> **EXERCISE INSTRUCTIONS**: Nothing but the lines from the one that contains "The image size is (750, 506)." through the end of the data should be reproduced, and each must match exactly.

> **DATA**:
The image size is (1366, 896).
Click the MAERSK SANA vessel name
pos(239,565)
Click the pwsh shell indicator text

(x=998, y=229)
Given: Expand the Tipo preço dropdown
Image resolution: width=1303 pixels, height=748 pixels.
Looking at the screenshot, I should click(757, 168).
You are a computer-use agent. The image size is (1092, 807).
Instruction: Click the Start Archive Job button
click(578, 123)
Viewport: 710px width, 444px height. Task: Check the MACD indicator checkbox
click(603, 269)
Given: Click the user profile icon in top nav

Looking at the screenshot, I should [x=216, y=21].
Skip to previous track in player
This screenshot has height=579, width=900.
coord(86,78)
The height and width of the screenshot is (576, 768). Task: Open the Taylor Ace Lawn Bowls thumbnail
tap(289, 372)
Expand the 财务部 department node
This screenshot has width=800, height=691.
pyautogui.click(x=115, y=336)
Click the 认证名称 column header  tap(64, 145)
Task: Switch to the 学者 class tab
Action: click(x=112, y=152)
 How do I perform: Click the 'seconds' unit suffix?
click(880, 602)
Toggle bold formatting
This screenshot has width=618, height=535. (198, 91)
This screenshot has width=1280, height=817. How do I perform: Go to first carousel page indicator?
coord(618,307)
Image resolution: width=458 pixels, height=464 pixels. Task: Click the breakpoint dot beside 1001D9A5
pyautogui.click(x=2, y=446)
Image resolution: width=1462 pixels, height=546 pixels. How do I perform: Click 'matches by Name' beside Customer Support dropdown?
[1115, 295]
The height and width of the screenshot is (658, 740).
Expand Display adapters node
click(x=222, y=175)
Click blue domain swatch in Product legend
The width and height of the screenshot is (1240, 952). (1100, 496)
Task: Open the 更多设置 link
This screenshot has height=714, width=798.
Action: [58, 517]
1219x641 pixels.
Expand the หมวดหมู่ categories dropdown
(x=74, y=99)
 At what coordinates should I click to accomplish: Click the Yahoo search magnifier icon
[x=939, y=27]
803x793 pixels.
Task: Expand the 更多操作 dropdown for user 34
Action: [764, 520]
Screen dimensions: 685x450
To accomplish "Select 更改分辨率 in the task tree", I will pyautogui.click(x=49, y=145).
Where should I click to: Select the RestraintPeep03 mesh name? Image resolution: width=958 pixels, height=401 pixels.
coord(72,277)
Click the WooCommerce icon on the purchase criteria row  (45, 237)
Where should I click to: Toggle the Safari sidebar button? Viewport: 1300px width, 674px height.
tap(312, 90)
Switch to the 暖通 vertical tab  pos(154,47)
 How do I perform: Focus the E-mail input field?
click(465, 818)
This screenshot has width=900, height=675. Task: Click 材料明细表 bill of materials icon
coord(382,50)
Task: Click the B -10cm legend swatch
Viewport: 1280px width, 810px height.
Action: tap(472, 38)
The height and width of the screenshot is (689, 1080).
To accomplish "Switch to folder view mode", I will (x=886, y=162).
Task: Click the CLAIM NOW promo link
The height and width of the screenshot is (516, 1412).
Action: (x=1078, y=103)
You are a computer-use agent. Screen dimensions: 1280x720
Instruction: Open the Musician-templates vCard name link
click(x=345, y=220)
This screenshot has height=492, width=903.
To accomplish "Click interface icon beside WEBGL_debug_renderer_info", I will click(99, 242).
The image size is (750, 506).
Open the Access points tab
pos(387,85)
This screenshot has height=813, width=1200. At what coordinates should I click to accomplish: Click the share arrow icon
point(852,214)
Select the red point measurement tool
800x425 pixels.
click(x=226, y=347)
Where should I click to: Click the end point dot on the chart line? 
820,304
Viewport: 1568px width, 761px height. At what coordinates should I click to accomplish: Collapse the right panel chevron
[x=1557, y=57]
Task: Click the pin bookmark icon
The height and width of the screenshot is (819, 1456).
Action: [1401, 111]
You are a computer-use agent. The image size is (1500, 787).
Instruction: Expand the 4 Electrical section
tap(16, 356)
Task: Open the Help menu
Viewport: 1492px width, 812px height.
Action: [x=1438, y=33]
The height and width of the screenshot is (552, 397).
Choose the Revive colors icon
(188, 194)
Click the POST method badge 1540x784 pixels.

> **ANSWER SECTION**:
The image size is (750, 506).
Open the Access points tab
pos(387,85)
This screenshot has height=813, width=1200. At what coordinates should I click to accomplish: Click the share arrow icon
point(852,214)
Select the red point measurement tool
800x425 pixels.
click(x=226, y=347)
Where should I click to: Click the end point dot on the chart line? 
820,304
Viewport: 1568px width, 761px height. At what coordinates should I click to accomplish: Collapse the right panel chevron
[x=1557, y=57]
Task: Click the pin bookmark icon
The height and width of the screenshot is (819, 1456).
Action: [1401, 111]
You are a computer-use agent. The image size is (1500, 787).
Instruction: Expand the 4 Electrical section
tap(16, 356)
Task: Open the Help menu
Viewport: 1492px width, 812px height.
Action: [x=1438, y=33]
The height and width of the screenshot is (552, 397).
Choose the Revive colors icon
(188, 194)
Click the POST method badge 1540x784 pixels.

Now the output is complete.